Back
Legal

Lengthy non-user does not, of itself, signify that an easement has been abandoned

An easement is a proprietary right that permanently binds the land over which it is exercised.There is no statutory jurisdiction to discharge or modify easements. Consequently, they subsist until they are released, abandoned, or extinguished in some other way – sometimes by statute, but usually as a result of unity of ownership. The release or abandonment of an easement is established by reference to the actions of the dominant landowner; the actions of servient landowners cannot of themselves extinguish the rights granted.


The litigation in Westminster City Council v Dwyer [2014] EWCA Civ 153; [2014] PLSCS 58 concerned a covered passageway that was subject to a right of way. The passageway fell into disuse when the council built housing on the dominant land and a street trader began using it as a place to store market stalls and other equipment.

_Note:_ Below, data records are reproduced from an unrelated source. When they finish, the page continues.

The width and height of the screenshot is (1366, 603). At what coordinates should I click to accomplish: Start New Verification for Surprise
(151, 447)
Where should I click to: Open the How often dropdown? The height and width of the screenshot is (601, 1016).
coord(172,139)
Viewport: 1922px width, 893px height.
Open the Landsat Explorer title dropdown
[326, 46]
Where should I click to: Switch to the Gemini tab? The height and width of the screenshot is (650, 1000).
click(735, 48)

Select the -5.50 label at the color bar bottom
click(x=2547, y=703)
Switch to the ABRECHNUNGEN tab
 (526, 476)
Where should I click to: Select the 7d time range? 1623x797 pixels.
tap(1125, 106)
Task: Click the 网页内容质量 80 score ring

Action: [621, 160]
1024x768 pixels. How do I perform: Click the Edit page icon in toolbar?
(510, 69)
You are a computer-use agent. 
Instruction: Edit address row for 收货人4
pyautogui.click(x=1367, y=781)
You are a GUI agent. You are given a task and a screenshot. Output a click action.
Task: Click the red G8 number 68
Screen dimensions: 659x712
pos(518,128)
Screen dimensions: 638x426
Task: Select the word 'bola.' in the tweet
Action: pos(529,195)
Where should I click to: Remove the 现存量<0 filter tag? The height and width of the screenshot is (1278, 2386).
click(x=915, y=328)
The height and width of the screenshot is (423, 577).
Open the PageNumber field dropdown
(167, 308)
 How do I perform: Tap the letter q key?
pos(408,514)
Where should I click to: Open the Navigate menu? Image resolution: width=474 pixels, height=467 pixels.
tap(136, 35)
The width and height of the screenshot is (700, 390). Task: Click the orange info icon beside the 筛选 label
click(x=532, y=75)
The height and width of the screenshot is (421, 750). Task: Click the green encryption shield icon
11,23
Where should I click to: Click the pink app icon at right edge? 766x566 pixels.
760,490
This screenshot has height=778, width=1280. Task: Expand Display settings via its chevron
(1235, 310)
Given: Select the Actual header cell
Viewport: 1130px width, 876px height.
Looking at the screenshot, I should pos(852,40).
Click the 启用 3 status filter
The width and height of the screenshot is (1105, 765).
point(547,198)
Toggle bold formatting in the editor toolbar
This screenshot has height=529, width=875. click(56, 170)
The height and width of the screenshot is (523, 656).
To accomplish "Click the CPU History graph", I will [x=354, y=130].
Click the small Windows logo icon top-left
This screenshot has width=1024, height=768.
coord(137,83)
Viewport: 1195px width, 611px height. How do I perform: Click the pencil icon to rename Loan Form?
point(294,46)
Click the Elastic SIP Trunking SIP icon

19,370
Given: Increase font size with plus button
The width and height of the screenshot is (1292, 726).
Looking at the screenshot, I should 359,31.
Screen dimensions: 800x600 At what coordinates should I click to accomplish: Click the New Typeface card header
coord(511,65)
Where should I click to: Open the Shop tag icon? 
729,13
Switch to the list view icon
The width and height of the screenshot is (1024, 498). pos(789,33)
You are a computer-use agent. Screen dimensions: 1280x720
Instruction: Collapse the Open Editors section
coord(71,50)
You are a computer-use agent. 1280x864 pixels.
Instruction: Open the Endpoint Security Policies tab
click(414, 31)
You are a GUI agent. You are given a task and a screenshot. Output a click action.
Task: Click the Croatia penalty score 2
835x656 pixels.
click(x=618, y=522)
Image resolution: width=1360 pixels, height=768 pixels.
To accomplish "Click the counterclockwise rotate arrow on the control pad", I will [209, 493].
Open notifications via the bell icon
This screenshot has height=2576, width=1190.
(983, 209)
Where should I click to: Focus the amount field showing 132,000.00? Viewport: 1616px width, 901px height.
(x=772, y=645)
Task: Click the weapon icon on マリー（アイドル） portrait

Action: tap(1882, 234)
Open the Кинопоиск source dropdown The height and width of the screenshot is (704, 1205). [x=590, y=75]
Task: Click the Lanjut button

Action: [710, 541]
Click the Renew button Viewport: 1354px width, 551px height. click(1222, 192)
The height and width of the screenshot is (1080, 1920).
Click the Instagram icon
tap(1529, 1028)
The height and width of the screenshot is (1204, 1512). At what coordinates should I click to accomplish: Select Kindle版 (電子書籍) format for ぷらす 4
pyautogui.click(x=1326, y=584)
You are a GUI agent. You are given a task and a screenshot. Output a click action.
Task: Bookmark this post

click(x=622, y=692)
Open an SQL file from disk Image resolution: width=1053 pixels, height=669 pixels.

He converted it into a fully enclosed storage unit, which he used without objection for forty years. In due course, he applied for, and was registered with, possessory title to the passageway and was astonished by a subsequent request to restore the passageway to provide access to a new development on the dominant land.


The trader argued that the right of way had been abandoned. However, abandonment of an easement is notoriously hard to prove. The courts tend to the view that owners of property do not normally wish to divest themselves of it, unless it is to their advantage to do so, even though they have no present use for it. Therefore, non-user will not, of itself, cause any presumption that an easement has been abandoned. The dominant landowner must also have shown by his behaviour that he and his successors in title have no intention of asserting the right again: Tehidy Minerals v Norman [1971] 2 QB 528. Indeed, in Benn v Hardinge [1992] 66 P&CR 246, non-user for 175 years was insufficient to justify a claim that a right of way had been abandoned.


The result was inevitable; the Court of Appeal decided that this was a straightforward case of non-user of a right of way during a period when no one needed to use it. The market trader had made superficial changes to the passageway, by laying two courses of brickwork and erecting corrugated iron shuttering and a gate. He had also bricked up a doorway. However, all these changes could be quickly and easily reversed at modest expense, without causing any significant prejudice to the trader. There was no evidence to suggest that the right of way had been abandoned for all time; therefore, there had been no abandonment at all.


Interestingly, the court accepted that it was just about conceivable that a right of way might be partially abandoned in the sense that its benefit could be severed from some part of the originally dominant land. However, it refused to entertain the notion that there had been, or could be, a partial abandonment of a right of way by reference to different classes of potential users of it. Easements attach themselves to land; they are not granted to persons or classes of persons and cannot exist in gross.